**What you need to do**
From the line with "Given: Click the Help button" to the line with "Given: Open a new browser tab", retype every line exactly, including those two, and leave out the rest of the data below.

**Supplied records**
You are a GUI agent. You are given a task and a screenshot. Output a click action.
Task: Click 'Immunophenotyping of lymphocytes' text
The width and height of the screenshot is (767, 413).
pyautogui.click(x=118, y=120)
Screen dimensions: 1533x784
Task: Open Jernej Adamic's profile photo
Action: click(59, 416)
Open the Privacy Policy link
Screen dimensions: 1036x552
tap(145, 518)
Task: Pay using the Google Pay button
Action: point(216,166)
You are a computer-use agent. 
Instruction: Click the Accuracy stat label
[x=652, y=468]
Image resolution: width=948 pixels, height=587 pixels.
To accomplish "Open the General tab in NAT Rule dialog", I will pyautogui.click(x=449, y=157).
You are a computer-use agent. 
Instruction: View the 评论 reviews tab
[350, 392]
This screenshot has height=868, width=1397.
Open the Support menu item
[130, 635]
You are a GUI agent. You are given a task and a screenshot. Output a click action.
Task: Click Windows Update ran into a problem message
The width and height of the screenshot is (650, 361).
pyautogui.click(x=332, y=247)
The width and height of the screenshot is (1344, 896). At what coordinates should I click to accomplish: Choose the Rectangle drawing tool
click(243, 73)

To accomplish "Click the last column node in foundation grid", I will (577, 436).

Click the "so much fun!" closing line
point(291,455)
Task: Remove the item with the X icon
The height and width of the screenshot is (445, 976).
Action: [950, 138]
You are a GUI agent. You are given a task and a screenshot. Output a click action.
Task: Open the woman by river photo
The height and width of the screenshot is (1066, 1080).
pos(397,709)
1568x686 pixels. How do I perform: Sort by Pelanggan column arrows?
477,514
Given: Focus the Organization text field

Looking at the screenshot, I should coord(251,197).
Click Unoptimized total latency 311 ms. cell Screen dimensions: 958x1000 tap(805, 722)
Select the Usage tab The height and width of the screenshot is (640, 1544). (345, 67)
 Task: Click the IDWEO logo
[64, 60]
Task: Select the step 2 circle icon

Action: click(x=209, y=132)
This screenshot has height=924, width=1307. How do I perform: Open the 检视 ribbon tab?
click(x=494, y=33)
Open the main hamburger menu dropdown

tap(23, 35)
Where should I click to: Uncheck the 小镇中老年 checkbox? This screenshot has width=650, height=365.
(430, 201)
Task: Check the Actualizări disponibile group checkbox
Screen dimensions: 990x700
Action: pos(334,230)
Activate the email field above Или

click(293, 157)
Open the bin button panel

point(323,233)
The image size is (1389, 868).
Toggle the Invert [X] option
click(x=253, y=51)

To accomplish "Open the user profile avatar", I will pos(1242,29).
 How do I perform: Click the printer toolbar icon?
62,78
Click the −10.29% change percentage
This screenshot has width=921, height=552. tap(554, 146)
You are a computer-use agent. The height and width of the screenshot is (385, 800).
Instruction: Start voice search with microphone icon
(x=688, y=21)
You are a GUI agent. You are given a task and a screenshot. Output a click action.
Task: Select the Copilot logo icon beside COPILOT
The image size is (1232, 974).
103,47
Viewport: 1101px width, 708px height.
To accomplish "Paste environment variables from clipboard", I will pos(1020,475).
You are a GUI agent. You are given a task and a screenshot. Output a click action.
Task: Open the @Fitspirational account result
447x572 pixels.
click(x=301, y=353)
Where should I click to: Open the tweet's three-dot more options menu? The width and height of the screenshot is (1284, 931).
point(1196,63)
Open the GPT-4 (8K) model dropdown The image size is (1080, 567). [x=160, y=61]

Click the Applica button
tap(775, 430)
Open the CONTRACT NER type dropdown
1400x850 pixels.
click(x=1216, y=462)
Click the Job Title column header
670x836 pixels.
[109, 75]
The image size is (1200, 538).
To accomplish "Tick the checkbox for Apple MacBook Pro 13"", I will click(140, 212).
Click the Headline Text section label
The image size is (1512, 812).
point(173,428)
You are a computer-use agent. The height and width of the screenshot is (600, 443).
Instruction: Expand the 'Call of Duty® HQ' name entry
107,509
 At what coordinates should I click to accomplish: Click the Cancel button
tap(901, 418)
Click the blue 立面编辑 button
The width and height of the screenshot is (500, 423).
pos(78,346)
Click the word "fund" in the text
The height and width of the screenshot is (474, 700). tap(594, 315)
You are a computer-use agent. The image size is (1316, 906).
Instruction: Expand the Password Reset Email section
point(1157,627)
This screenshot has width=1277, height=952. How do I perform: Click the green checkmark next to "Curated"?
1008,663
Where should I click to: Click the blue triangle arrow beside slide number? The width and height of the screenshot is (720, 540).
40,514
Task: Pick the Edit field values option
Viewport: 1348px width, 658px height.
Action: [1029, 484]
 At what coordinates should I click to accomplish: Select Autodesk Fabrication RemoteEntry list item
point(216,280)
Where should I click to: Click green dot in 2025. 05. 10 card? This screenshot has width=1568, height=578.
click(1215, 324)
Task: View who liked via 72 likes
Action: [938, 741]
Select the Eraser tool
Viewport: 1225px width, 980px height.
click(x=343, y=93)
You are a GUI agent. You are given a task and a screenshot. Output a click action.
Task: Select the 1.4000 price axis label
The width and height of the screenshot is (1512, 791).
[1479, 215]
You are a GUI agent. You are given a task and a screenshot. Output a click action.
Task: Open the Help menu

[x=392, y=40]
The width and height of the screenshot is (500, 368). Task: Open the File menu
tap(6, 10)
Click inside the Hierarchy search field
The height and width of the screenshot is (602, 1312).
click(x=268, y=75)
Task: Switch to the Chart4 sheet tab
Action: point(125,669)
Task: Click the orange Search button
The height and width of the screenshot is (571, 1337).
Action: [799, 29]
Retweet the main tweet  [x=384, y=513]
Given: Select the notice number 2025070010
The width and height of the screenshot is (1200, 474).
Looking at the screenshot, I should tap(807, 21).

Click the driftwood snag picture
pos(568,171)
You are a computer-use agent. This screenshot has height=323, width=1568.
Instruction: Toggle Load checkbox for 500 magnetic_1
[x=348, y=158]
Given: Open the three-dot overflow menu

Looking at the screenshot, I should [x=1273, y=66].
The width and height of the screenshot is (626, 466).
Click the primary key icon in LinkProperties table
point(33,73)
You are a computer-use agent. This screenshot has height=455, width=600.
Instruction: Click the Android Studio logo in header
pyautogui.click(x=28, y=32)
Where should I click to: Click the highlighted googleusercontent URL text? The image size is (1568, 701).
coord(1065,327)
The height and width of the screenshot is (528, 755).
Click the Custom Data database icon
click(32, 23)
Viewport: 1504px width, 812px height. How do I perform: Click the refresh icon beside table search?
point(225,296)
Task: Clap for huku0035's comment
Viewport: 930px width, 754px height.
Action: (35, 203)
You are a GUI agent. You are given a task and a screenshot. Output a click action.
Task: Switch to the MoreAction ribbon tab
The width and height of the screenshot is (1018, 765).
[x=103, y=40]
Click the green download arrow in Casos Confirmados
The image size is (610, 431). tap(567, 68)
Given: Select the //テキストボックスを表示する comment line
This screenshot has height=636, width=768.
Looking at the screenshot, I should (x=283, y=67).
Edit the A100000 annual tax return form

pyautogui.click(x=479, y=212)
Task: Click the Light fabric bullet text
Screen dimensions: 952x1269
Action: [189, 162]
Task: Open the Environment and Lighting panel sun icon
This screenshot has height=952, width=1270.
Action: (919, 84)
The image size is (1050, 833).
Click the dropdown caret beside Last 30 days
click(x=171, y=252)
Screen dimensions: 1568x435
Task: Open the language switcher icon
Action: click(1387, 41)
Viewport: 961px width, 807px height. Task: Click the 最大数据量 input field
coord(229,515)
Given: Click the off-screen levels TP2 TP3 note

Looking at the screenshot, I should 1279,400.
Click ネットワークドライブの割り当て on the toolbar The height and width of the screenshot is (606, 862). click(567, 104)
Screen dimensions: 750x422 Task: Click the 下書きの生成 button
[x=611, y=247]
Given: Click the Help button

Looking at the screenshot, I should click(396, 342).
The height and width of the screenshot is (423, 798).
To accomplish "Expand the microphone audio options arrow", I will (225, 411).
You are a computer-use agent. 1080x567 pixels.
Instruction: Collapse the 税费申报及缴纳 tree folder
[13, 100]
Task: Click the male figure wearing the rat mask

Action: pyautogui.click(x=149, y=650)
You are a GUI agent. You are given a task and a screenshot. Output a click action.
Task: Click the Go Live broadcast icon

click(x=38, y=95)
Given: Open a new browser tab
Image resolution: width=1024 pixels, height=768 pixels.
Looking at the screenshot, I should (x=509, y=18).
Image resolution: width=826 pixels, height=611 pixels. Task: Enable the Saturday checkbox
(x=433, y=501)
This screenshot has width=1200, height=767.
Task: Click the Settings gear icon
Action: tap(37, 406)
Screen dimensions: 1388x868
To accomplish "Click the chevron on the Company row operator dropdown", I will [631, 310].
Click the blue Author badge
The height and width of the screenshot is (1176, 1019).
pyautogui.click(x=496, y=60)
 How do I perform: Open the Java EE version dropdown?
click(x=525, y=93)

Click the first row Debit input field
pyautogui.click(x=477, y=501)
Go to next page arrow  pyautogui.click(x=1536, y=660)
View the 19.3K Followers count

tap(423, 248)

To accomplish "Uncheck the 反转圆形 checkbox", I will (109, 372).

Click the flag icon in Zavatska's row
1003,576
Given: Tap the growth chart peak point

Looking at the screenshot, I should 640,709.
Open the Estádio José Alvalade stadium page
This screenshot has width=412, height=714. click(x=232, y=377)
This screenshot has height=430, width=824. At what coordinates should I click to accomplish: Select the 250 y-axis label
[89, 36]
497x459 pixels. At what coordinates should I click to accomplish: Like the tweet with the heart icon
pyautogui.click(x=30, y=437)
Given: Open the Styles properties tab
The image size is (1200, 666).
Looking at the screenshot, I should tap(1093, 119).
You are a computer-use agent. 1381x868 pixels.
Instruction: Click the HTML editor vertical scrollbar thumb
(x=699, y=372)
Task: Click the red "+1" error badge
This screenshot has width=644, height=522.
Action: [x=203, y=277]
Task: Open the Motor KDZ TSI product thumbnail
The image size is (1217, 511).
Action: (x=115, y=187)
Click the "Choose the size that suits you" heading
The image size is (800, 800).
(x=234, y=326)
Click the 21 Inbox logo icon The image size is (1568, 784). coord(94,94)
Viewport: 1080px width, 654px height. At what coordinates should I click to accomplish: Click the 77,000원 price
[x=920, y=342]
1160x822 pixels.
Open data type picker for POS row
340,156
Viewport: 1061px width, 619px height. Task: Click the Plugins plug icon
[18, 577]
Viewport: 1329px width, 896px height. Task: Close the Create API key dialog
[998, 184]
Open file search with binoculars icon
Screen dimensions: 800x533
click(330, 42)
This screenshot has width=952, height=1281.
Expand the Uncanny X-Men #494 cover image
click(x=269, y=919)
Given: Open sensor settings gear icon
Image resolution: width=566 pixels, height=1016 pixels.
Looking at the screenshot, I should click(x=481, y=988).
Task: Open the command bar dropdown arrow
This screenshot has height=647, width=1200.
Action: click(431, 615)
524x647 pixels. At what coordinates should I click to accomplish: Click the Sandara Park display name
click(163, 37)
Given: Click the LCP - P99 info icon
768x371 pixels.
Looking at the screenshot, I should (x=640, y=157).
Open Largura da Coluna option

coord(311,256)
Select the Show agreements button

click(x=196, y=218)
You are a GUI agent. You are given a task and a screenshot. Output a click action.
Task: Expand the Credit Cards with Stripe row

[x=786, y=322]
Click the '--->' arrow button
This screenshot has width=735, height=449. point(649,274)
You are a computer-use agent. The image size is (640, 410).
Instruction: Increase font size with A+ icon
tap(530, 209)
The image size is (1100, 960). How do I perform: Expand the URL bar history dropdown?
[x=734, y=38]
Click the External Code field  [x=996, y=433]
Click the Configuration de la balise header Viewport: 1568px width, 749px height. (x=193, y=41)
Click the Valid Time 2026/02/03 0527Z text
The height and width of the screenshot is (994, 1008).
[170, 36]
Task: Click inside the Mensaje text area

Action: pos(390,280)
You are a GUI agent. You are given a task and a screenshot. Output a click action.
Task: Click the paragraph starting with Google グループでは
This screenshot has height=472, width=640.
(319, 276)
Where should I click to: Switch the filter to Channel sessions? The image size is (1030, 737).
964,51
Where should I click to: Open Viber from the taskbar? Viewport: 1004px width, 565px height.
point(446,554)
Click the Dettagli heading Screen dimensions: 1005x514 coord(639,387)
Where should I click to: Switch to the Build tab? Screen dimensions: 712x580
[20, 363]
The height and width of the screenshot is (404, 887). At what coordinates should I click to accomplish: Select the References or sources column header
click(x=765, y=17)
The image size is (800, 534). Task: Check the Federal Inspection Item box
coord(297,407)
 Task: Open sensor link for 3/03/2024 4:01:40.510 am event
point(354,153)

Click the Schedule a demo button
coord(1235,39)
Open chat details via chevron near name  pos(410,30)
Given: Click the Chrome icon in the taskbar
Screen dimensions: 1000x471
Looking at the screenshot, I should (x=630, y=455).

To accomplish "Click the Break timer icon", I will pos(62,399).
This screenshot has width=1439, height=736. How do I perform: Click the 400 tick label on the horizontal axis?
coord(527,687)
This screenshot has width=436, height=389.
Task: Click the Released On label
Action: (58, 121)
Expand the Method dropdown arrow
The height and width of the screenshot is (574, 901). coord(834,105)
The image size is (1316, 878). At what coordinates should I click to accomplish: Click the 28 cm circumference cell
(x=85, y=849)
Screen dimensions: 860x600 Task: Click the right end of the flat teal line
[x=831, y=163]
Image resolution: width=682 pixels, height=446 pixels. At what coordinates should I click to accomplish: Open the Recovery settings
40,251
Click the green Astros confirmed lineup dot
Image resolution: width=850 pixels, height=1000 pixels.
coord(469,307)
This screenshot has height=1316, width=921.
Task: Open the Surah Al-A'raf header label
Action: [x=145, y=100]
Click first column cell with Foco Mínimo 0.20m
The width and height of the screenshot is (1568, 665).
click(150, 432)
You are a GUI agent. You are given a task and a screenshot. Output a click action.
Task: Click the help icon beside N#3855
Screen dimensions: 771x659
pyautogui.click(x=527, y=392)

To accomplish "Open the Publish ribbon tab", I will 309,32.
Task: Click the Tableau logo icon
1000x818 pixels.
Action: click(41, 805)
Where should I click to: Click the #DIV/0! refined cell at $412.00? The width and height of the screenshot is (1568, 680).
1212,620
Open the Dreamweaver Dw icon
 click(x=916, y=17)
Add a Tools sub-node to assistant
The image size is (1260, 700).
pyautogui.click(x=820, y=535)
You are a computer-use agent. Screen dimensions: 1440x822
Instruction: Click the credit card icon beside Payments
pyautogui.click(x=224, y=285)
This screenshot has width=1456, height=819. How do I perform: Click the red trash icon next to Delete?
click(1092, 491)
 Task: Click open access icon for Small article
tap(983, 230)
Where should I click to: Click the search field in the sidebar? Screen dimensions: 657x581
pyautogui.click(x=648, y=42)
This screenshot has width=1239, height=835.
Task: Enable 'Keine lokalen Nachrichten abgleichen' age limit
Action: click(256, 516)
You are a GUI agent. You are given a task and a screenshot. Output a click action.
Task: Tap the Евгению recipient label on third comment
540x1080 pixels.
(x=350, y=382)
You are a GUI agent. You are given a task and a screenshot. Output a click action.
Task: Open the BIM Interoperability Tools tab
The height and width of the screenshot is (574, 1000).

**Answer to this problem**
Given: Click the Help button

Looking at the screenshot, I should click(396, 342).
The height and width of the screenshot is (423, 798).
To accomplish "Expand the microphone audio options arrow", I will (225, 411).
You are a computer-use agent. 1080x567 pixels.
Instruction: Collapse the 税费申报及缴纳 tree folder
[13, 100]
Task: Click the male figure wearing the rat mask

Action: pyautogui.click(x=149, y=650)
You are a GUI agent. You are given a task and a screenshot. Output a click action.
Task: Click the Go Live broadcast icon

click(x=38, y=95)
Given: Open a new browser tab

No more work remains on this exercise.